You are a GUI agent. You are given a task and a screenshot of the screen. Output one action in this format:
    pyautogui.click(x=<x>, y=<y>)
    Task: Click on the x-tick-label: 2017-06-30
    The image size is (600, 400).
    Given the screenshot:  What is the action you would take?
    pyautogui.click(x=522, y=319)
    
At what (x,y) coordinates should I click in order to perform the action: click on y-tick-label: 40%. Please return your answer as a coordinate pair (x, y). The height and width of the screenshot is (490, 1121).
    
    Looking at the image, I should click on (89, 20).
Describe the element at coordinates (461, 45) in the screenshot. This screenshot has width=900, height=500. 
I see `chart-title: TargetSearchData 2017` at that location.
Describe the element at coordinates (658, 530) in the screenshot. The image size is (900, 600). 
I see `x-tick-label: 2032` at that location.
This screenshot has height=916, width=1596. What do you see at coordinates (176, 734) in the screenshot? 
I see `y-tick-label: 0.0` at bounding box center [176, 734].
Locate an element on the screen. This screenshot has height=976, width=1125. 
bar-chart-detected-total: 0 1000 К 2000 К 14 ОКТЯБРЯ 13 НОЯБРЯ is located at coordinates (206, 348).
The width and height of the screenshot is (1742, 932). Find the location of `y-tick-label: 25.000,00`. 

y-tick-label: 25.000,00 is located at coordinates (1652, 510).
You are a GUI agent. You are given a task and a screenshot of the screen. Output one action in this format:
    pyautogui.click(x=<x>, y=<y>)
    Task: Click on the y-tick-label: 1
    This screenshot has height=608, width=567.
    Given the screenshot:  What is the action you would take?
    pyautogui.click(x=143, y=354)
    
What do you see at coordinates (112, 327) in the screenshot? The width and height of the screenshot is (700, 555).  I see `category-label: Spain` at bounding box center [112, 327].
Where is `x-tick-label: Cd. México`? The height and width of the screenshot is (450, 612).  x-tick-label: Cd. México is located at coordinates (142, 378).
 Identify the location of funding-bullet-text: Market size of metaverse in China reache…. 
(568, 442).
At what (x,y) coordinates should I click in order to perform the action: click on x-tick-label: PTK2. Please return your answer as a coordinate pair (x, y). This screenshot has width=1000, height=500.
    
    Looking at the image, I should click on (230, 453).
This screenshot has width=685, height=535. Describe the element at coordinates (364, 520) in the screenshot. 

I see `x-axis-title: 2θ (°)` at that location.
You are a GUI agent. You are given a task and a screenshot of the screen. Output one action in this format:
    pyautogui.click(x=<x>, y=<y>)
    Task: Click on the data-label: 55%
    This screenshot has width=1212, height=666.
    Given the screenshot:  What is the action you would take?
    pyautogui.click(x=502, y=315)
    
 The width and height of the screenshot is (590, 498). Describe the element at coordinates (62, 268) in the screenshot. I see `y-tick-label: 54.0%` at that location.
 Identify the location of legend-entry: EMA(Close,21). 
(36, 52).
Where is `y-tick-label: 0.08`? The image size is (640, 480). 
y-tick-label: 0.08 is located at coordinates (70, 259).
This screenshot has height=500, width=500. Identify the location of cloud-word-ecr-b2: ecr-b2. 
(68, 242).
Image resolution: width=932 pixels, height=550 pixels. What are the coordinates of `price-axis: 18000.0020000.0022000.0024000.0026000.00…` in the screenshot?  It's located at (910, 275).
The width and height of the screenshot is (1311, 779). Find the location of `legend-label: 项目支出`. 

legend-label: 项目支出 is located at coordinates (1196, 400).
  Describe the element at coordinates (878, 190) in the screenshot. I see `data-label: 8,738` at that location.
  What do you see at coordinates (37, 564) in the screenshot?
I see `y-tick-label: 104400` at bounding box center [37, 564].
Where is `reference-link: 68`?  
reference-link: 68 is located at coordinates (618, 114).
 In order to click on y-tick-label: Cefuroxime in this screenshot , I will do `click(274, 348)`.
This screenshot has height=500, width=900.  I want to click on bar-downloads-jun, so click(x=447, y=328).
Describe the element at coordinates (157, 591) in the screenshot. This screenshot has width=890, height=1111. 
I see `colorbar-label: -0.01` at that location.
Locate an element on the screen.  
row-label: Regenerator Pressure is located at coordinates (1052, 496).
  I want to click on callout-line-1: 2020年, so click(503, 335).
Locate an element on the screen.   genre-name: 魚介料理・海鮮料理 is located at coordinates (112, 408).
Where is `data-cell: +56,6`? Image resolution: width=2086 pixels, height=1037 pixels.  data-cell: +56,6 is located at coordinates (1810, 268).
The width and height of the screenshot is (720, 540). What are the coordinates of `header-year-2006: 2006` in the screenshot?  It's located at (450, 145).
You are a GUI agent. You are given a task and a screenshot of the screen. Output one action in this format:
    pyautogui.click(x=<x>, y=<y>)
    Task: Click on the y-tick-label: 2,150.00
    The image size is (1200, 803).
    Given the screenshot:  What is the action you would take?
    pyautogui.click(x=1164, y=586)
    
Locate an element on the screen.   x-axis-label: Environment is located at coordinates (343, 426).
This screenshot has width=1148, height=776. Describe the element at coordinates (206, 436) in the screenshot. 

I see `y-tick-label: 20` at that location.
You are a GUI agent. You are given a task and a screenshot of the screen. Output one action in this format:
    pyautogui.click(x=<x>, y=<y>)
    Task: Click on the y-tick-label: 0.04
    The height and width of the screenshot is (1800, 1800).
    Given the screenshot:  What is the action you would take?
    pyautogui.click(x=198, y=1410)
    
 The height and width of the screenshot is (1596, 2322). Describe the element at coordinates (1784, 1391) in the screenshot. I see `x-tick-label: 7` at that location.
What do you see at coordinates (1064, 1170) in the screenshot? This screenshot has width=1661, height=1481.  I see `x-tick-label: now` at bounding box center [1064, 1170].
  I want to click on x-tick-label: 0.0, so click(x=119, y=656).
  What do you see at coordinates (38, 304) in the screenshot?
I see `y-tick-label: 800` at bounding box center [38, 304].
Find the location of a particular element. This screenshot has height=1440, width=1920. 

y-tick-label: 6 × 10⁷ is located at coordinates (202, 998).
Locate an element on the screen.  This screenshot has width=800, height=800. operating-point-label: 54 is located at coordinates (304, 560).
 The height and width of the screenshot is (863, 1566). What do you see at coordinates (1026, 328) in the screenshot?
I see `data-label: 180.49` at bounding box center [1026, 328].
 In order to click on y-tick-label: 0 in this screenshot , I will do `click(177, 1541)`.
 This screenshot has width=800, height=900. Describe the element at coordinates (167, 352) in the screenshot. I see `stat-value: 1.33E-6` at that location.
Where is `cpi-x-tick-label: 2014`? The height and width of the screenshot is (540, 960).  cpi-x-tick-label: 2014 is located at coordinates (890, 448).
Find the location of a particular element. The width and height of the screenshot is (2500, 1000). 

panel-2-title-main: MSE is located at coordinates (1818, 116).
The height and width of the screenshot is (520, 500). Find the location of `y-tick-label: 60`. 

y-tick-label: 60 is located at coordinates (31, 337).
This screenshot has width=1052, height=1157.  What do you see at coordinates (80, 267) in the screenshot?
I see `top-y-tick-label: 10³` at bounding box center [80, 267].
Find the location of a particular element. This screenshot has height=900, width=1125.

-------------------------

Rewrite the stretch from the line containing "In order to click on y-tick-label: 0" through the end of the listing, changing "particular element" to "specific element" and leaving everything else unchanged.

 In order to click on y-tick-label: 0 in this screenshot , I will do `click(177, 1541)`.
 This screenshot has width=800, height=900. Describe the element at coordinates (167, 352) in the screenshot. I see `stat-value: 1.33E-6` at that location.
Where is `cpi-x-tick-label: 2014`? The height and width of the screenshot is (540, 960).  cpi-x-tick-label: 2014 is located at coordinates (890, 448).
Find the location of a specific element. The width and height of the screenshot is (2500, 1000). 

panel-2-title-main: MSE is located at coordinates (1818, 116).
The height and width of the screenshot is (520, 500). Find the location of `y-tick-label: 60`. 

y-tick-label: 60 is located at coordinates (31, 337).
This screenshot has width=1052, height=1157.  What do you see at coordinates (80, 267) in the screenshot?
I see `top-y-tick-label: 10³` at bounding box center [80, 267].
Find the location of a specific element. This screenshot has height=900, width=1125.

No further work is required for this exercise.